Zoey is dark-skinned, hyper-smart and says she does not believe in monsters,
until suddenly she (like everyone else) believes in them and decides they are
just part of the way things are, ho hum. These two core characters are later
joined in Wild Werewolves by
white-skinned, green-haired Ashley, who helps Kyle and Zoey figure out what
various maybe-werewolves have in common and who actually comes up with the name
“Mystery Club.” And still later, large and somewhat overbearing Tyler, whose
primary interest is skateboarding, comes along to fill the “typical athlete”
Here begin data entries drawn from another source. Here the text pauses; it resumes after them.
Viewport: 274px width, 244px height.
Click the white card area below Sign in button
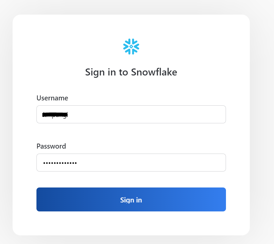[x=131, y=223]
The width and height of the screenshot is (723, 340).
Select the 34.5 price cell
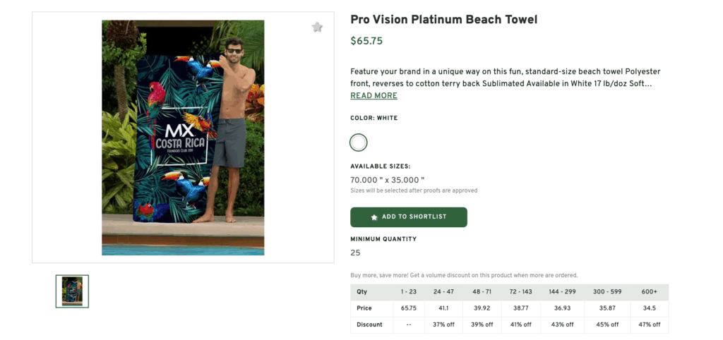[x=650, y=308]
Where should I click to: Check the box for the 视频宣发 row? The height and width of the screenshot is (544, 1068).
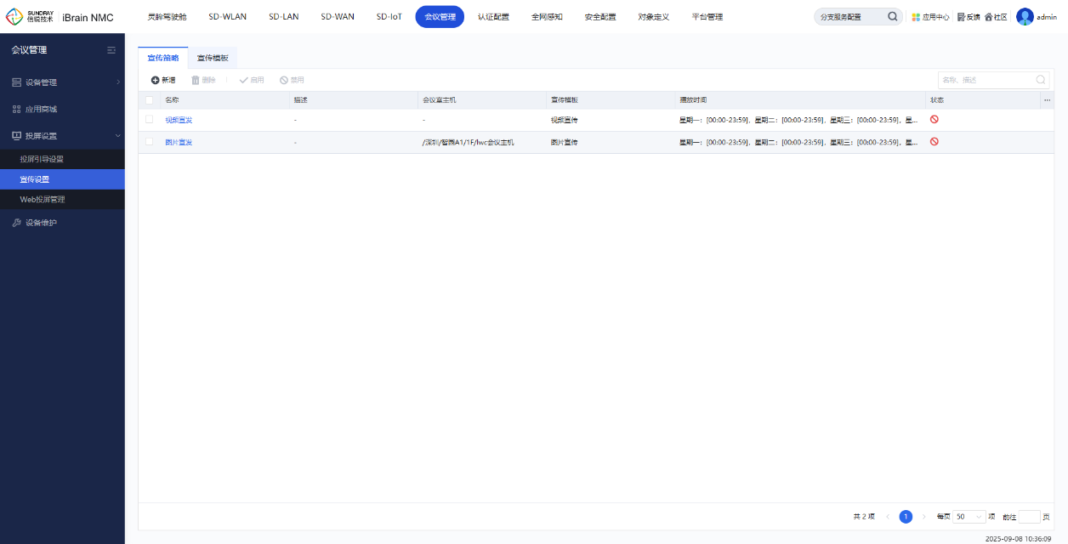click(150, 120)
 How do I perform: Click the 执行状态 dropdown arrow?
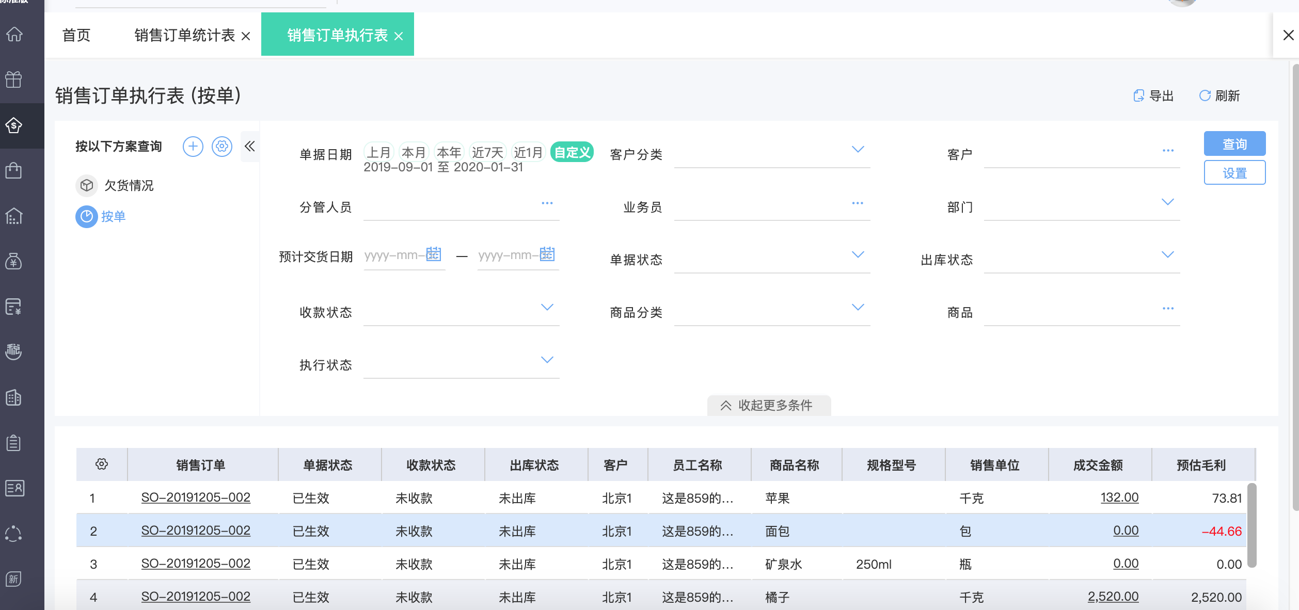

role – Kyle being the “typical protagonist/hero,” Zoey the “typical brain,” and
Ashley the “typical fashion plate.” The club members, whose quest is started
when a stranger giving his name as Lon Chaney tells Kyle and Zoey that he is
worried about becoming a werewolf, eventually trace the werewolf epidemic to a
baldness cream, whose apparent magic properties everyone takes as much in
stride as they take the werewolves themselves. And then, after the announcement
by the enemy that he is an enemy
(using the name Lon Chaney, which the kids learn belongs to a famous actor in
old monster movies), it is time for Mummy
Mischief, in which a whole crowd of mummies lurches and prances around
until the mystery-club members get all of them back where they belong. This is
all for no purpose whatsoever, except to show that Harnak is now using his real
name and reanimating mummies because, well, just because he can. Yannick
Robert’s illustrations for the first story are colorful but flat, a bit like
the tale itself; the second story features art by AnnaLisa Ferrari that is
“based on” Robert’s, although why Robert’s itself was not used is a, well,
mystery – and a bigger one than either of Cali’s stories. Mystery Club is a (+++) book that is certainly fun at times, but
that is neither wholeheartedly humorous enough nor emphatically spooky enough
to be completely effective. It will be most enjoyable for young readers who are
new to the graphic-novel genre and not quite ready to take either the format or
the stories told within it particularly seriously.